Packages are organized with the SPI/impl split at the lowest level. SPI is geared towards grid dialect implementors. The split is not complete yet, as some parts of "our" dialects refer to "impl" classes from core. Anything not "spi" or "impl" is public API.

How to contribute code effectively

The best way to share code is to fork the Hibernate OGM repository on GitHub, create a branch and open a pull request when you are ready. Make sure to rebase your pull request on the latest version of the master branch before offering it.

Here are a couple of approaches the team follows:

  • We do small independent commits for each code change. In particular, we do not mix stylistic code changes (import, typos, etc) and new features in the same commit.

  • Commit messages follow this convention: the JIRA issue number, a short commit summary, an empty line, a longer description if needed.
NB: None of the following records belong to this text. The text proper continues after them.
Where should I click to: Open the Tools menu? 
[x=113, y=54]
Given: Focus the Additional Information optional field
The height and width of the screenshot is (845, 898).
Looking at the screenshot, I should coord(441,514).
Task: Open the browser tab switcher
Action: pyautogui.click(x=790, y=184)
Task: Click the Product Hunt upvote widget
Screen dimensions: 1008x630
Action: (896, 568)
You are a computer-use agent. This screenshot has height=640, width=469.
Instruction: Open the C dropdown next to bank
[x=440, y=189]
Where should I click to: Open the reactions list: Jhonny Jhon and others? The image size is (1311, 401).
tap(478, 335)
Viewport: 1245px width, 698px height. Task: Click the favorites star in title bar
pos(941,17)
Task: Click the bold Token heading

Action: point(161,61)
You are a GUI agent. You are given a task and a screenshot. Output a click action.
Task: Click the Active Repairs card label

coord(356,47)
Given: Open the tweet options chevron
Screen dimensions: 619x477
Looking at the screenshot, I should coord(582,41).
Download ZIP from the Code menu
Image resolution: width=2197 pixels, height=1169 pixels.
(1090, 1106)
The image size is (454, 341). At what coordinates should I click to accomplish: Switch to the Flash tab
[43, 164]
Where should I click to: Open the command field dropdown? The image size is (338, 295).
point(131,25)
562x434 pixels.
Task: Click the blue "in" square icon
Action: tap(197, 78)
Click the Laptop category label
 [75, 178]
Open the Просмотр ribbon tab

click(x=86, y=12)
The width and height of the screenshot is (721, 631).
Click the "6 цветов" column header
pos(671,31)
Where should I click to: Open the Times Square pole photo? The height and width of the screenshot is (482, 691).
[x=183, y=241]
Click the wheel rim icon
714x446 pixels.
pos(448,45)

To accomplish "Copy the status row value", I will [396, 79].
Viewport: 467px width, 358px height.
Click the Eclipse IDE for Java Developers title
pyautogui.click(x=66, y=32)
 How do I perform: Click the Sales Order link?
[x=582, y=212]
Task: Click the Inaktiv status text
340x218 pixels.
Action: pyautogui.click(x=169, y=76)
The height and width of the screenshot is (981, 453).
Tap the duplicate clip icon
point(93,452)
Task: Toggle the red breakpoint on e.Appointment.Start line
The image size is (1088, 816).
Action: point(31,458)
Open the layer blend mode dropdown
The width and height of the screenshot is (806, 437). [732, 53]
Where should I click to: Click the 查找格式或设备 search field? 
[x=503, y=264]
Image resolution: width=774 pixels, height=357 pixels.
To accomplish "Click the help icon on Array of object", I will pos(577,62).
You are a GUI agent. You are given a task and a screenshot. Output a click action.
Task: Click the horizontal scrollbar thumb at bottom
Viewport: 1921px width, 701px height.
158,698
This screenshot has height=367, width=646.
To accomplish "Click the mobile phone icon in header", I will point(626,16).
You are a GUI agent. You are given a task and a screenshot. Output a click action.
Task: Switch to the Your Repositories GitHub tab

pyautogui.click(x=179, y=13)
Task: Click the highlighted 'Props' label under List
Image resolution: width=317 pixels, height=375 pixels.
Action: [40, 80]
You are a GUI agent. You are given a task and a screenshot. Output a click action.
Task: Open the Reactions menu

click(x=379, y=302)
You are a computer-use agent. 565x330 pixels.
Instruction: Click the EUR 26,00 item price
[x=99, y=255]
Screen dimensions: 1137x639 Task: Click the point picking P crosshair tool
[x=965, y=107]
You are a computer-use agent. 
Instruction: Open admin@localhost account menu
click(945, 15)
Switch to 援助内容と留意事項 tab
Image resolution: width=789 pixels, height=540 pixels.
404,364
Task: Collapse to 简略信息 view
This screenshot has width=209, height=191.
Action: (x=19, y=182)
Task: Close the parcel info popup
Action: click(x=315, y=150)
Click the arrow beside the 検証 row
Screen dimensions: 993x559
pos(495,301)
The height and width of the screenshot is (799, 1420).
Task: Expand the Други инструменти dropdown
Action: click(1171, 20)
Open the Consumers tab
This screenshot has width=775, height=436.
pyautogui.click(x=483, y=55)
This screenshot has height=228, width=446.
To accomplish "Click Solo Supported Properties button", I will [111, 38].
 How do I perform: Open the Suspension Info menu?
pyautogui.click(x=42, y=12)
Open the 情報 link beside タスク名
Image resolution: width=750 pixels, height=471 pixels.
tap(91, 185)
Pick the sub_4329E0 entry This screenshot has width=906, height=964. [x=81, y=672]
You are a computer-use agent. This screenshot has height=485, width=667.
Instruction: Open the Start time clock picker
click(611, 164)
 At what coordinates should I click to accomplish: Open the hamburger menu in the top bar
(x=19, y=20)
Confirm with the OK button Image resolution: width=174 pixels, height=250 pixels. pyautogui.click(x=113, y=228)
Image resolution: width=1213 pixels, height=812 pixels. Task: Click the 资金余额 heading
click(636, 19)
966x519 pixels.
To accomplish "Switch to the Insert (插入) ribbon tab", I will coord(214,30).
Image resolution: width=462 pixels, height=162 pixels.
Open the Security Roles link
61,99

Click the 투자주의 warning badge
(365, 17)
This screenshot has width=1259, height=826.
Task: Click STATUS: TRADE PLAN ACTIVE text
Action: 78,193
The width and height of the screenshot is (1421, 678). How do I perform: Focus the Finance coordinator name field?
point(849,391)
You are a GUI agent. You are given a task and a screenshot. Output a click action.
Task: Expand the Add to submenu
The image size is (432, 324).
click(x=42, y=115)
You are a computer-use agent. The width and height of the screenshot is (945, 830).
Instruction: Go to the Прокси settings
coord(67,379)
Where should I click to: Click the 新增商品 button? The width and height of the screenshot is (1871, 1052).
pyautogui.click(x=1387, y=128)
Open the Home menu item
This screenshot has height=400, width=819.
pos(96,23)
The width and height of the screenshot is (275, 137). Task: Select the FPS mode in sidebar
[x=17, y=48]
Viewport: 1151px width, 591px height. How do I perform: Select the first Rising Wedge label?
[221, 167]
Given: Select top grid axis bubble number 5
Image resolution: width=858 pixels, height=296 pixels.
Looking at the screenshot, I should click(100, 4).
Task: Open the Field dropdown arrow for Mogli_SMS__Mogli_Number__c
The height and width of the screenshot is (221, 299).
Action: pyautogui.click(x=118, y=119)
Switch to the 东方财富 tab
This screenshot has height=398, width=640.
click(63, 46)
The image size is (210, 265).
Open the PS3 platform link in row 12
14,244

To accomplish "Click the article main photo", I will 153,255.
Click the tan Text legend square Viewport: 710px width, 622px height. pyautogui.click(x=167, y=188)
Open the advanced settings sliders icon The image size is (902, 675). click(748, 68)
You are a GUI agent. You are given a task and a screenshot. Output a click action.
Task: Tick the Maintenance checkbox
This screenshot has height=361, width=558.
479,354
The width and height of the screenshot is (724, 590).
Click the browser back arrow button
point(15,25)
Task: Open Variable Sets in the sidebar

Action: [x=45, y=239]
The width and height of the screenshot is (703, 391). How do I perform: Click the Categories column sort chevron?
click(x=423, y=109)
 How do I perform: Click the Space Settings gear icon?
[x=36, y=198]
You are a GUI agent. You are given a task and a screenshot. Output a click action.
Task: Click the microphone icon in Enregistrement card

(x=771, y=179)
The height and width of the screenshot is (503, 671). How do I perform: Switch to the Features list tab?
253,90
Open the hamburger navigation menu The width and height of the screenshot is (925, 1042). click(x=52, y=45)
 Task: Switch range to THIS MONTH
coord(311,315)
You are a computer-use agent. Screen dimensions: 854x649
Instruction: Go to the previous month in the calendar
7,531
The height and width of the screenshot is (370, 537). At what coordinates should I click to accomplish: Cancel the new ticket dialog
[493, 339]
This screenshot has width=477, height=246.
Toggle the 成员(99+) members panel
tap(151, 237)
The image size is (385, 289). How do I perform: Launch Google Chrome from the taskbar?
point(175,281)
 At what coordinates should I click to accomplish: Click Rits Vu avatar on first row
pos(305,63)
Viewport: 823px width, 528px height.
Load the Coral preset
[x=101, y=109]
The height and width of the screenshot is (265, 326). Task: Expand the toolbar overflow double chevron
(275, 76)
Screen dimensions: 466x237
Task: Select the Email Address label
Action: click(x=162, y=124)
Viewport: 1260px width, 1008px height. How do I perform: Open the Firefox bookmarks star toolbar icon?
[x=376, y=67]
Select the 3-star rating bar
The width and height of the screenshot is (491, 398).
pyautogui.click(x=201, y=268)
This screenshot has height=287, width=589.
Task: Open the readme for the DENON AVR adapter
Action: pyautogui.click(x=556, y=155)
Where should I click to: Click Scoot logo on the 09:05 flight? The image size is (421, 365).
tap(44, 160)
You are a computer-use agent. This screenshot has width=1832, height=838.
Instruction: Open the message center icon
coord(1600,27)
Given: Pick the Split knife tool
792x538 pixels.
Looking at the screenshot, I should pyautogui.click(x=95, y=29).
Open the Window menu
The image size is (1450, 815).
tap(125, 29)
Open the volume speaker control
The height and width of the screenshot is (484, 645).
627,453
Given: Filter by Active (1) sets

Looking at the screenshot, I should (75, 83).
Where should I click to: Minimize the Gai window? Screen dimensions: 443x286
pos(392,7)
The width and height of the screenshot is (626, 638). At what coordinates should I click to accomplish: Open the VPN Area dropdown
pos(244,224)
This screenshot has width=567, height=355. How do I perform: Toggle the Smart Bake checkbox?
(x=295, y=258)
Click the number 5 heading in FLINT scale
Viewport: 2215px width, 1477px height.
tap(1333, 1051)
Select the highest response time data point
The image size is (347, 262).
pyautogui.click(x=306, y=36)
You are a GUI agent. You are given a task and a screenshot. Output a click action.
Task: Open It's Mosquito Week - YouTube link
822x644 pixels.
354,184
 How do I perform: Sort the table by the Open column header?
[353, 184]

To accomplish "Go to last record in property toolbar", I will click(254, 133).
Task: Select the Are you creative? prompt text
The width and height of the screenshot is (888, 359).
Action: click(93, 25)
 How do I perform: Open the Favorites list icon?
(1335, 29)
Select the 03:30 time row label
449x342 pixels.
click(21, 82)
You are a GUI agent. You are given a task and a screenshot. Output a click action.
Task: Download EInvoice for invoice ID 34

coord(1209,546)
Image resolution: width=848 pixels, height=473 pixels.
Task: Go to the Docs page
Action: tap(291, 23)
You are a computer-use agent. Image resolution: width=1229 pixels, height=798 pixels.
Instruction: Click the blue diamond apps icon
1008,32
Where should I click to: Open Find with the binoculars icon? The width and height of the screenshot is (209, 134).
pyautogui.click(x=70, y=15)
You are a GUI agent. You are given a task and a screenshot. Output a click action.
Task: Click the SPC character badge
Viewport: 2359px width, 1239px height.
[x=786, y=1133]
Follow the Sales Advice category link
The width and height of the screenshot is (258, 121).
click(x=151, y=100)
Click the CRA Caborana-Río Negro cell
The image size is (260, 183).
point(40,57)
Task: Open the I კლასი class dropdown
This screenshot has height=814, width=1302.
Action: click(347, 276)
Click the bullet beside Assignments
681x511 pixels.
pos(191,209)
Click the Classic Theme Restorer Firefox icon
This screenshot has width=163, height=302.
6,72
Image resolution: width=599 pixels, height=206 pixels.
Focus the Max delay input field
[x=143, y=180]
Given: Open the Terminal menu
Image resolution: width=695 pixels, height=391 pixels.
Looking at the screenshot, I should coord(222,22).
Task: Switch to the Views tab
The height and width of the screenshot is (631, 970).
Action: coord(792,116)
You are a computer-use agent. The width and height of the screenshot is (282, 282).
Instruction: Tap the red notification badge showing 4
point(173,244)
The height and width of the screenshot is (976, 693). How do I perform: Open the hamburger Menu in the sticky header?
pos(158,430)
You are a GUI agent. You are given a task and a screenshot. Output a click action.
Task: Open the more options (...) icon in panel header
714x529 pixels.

Make sure to limit line length to 80 characters, even at this day and age it makes for more readable commit comments.

OGM-123 Summary of commit operation

Optional details on the commit
and a longer description can be
added here.
  • A pull request can contain several commits but should be self contained: include the implementation, its unit tests, its documentation and javadoc changes if needed.

  • All commits are proposed via pull requests and reviewed by another member of the team before being pushed to the reference repository. That’s right, we never commit directly upstream without code review.